▸ WHAT THE TASK ASKS
Which of the lines below hold the word "handle"? Pull each of them out.

[Excerpts from a dataset]

▽

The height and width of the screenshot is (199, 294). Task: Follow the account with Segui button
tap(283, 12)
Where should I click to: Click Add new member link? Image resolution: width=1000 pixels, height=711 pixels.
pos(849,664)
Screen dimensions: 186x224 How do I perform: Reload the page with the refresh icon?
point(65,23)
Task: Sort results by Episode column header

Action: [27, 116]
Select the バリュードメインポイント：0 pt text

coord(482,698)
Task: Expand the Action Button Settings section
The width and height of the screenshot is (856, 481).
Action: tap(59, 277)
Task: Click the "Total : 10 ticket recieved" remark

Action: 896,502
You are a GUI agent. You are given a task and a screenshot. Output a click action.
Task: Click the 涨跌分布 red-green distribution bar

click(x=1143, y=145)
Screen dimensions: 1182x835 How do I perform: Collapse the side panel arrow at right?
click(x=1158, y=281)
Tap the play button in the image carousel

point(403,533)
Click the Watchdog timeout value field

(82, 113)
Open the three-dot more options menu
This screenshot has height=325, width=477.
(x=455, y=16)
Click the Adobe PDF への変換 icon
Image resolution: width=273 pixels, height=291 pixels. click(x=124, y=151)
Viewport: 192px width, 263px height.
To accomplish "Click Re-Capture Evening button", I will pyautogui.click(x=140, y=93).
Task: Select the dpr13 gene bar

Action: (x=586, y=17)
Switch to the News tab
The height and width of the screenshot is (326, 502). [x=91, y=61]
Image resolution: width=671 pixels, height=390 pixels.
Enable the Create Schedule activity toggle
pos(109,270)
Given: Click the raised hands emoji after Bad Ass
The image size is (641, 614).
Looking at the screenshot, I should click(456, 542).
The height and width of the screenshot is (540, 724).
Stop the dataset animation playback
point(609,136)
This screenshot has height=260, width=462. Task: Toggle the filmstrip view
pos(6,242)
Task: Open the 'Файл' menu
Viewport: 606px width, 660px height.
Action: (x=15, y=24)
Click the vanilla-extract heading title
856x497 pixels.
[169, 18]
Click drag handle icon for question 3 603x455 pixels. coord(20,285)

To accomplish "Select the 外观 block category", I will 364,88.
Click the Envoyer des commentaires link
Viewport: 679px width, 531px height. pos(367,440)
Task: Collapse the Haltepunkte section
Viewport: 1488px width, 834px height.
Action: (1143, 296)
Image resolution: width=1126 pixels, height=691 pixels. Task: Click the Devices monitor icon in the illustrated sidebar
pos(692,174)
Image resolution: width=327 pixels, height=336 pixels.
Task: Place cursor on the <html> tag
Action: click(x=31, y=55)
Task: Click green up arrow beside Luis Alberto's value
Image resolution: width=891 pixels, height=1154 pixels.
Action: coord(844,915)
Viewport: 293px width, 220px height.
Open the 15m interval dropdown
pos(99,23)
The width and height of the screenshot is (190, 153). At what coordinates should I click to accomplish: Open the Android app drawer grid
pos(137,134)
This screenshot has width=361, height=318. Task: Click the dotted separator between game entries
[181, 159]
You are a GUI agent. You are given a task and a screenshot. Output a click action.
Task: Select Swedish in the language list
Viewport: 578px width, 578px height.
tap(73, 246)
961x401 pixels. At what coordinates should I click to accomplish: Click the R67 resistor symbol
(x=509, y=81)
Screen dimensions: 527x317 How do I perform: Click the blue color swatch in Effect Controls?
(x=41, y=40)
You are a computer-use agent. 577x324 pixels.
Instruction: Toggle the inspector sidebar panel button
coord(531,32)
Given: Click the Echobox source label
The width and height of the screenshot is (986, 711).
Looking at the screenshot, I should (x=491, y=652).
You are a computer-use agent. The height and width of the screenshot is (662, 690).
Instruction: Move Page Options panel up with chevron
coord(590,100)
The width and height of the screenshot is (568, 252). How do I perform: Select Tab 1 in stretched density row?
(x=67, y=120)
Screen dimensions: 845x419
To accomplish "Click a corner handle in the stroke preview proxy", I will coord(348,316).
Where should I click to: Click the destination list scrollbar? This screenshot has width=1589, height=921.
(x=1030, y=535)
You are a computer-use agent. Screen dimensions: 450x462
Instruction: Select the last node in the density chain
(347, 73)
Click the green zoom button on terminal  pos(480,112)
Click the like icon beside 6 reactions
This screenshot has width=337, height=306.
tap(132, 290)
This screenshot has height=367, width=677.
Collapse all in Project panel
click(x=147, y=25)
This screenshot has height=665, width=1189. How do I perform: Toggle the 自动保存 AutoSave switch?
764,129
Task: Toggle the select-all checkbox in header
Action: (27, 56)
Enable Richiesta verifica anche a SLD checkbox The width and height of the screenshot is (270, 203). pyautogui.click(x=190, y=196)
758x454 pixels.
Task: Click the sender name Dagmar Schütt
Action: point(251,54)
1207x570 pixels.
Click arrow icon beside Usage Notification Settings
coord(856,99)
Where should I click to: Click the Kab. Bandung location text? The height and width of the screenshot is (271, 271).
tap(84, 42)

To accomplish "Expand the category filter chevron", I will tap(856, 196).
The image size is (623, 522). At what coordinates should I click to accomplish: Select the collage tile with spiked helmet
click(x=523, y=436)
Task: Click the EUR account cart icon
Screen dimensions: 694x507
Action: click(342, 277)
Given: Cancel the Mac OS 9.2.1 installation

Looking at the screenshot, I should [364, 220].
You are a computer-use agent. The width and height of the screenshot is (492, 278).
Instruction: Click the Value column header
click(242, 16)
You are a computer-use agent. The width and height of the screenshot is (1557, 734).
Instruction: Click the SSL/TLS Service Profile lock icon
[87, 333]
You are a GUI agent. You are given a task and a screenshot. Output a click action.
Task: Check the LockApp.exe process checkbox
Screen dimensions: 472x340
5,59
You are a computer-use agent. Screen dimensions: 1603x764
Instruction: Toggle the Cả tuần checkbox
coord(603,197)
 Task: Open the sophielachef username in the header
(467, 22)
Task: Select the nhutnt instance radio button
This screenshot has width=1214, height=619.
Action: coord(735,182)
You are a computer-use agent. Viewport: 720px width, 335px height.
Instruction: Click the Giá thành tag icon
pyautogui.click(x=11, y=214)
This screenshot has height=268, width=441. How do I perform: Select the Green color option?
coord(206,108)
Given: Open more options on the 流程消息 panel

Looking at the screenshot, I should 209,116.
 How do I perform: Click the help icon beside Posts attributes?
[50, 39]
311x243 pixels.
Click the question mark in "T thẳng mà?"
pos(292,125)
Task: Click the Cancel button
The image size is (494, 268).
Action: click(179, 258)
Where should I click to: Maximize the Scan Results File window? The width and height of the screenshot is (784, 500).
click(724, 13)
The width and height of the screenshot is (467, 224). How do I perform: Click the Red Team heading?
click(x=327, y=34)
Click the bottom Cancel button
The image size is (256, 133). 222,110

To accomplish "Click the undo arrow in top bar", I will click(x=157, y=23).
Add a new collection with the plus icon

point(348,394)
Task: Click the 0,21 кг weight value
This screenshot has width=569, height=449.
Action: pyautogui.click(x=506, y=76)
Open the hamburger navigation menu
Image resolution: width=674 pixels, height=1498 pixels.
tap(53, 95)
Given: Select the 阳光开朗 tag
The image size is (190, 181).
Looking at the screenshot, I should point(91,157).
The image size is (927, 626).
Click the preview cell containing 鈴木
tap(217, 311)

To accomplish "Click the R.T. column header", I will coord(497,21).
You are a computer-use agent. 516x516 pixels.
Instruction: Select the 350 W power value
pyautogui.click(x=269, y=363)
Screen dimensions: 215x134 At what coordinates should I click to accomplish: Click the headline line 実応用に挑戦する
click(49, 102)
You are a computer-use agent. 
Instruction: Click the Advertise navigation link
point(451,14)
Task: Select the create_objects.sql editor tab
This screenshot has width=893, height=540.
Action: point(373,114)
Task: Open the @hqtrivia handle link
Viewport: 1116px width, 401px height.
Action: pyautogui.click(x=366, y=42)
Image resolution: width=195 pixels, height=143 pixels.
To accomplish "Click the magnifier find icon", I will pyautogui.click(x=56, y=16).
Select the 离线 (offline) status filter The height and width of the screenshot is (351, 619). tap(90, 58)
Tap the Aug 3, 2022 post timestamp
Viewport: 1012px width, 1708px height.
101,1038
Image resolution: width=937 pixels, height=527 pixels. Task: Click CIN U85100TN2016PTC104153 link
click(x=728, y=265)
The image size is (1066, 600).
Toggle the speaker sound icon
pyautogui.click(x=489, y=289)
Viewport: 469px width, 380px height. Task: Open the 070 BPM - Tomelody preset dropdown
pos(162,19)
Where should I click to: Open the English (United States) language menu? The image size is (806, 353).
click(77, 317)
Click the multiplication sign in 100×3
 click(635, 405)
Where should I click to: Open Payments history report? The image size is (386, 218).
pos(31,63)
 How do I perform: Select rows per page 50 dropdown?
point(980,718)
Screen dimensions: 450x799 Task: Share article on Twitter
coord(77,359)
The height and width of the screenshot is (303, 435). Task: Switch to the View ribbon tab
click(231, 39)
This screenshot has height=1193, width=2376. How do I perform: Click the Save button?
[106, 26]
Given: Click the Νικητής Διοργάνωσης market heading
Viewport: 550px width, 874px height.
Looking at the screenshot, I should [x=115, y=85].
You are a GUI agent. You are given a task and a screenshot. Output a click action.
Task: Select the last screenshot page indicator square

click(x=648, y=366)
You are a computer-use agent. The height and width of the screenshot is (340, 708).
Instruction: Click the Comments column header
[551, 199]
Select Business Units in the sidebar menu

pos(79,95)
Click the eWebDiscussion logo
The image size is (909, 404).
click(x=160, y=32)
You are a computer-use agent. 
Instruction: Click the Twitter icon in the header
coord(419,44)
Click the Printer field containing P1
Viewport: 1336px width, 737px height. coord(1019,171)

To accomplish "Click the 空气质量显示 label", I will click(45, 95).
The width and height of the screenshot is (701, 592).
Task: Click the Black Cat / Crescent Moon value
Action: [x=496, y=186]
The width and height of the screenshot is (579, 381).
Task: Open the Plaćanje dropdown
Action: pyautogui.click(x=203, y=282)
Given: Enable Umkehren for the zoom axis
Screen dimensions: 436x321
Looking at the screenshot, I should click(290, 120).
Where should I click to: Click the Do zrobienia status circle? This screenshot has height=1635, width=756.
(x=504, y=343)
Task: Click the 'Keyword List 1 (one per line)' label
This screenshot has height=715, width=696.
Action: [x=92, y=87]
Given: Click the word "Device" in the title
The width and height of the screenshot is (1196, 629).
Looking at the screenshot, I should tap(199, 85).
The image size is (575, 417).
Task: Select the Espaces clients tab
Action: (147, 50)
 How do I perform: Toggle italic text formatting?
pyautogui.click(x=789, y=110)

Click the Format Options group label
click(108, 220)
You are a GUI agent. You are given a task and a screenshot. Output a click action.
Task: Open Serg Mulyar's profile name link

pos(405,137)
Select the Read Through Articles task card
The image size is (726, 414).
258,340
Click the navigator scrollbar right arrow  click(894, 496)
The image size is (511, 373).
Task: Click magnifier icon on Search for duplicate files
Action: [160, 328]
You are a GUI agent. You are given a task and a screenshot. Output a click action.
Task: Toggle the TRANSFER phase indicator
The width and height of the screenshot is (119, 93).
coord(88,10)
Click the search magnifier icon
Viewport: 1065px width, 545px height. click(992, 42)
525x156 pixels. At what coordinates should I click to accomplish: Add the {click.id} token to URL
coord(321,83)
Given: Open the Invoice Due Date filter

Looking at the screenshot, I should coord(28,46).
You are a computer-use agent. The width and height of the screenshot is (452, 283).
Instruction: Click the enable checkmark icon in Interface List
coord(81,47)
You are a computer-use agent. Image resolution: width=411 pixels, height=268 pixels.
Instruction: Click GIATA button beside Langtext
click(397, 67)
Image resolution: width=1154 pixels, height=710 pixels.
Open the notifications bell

△

▸ EXERCISE OUTPUT
Click drag handle icon for question 3 603x455 pixels. coord(20,285)
To accomplish "Click a corner handle in the stroke preview proxy", I will coord(348,316).
Task: Open the @hqtrivia handle link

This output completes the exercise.